Your answer should hold every line of the records below that contains the string "step".
** Opening The input block **
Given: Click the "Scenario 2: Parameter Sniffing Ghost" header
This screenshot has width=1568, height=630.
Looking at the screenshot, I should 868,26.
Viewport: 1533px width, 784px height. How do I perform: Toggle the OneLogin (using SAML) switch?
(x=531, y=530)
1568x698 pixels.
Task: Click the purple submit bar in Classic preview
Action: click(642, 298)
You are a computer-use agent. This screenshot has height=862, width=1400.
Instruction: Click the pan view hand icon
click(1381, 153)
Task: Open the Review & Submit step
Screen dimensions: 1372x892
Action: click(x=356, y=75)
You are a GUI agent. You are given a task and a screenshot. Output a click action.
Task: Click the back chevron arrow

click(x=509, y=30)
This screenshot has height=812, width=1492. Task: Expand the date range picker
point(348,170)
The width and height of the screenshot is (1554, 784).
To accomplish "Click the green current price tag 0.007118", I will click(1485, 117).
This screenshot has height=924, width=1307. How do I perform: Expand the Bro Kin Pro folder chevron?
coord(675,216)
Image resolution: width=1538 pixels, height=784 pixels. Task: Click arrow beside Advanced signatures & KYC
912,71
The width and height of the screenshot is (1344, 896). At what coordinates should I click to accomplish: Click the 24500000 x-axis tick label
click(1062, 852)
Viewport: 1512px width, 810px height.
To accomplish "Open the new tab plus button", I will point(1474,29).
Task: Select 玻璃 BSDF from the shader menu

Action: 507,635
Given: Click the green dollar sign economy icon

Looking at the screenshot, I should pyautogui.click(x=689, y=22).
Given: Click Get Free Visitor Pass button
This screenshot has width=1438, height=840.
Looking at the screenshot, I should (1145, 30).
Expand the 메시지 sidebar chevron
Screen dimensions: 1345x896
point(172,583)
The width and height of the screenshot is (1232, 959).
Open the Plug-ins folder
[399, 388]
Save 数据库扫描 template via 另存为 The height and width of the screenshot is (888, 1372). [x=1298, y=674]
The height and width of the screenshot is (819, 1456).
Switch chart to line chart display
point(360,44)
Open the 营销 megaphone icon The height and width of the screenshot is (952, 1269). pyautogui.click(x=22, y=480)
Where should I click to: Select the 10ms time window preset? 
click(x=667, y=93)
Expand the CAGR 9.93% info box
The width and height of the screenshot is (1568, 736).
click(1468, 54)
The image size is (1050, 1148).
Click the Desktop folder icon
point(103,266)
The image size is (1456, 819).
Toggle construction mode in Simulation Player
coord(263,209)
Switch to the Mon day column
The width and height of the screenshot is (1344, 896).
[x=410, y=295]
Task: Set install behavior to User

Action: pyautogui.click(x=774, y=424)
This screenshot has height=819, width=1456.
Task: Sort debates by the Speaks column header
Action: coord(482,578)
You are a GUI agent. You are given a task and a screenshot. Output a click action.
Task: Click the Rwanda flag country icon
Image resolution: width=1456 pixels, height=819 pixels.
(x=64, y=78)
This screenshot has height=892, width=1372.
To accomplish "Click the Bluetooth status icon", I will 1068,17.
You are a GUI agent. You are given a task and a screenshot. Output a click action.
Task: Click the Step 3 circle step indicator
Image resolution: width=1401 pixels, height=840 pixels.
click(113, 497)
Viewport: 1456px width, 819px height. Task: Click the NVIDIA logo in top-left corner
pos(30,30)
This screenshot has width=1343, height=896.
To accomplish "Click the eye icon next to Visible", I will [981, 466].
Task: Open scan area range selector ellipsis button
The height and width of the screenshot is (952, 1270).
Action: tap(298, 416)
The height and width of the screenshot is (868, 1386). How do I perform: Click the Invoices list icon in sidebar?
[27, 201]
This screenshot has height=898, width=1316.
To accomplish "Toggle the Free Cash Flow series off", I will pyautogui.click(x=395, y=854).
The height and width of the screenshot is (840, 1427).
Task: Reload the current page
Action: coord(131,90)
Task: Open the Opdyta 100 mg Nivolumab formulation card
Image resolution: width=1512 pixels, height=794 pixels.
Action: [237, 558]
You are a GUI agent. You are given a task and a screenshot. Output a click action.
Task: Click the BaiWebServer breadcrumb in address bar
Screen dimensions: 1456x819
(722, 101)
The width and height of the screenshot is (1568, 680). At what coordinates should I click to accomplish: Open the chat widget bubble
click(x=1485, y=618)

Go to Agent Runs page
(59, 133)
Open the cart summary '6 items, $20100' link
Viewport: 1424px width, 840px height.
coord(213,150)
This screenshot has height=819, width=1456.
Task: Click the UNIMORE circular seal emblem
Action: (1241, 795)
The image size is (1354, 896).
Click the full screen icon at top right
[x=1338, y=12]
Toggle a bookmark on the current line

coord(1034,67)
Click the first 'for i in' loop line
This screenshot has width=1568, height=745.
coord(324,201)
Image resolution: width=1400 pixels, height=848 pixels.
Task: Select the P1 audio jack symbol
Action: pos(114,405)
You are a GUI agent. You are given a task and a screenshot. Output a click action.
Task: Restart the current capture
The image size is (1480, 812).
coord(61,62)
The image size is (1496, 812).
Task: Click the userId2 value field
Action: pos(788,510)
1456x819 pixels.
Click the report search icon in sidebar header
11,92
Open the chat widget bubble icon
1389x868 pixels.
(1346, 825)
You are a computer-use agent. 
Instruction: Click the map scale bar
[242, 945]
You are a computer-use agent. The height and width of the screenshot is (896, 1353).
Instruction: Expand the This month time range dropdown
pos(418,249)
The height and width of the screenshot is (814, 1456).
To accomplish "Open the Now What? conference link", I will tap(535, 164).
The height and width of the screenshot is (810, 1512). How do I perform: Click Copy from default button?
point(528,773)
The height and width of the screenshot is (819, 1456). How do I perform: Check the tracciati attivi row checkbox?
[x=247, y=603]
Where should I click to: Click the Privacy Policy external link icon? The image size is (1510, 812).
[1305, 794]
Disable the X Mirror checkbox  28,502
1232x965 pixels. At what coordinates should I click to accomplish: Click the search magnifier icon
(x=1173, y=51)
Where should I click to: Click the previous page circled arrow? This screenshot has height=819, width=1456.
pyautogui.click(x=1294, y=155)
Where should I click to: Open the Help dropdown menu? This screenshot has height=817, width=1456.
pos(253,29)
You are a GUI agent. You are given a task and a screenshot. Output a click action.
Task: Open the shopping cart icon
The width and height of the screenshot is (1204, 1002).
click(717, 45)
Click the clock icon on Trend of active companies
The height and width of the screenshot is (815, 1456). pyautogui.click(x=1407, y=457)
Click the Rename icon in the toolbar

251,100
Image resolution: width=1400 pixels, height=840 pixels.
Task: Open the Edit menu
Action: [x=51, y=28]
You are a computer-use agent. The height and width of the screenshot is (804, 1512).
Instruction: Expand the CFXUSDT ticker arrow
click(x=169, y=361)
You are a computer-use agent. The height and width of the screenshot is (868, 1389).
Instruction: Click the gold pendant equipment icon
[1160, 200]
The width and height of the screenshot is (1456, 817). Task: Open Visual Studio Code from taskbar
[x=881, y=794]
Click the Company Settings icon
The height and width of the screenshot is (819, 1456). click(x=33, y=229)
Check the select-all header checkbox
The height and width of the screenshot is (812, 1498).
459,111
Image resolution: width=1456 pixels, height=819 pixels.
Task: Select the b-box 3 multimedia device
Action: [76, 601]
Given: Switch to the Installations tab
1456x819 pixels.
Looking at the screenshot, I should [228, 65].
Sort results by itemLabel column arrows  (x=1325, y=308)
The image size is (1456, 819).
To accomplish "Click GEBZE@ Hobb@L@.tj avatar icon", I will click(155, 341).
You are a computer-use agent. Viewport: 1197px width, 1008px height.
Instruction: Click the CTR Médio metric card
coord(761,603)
** Closing The input block **
Response:
Task: Open the Review & Submit step
Task: Click the Step 3 circle step indicator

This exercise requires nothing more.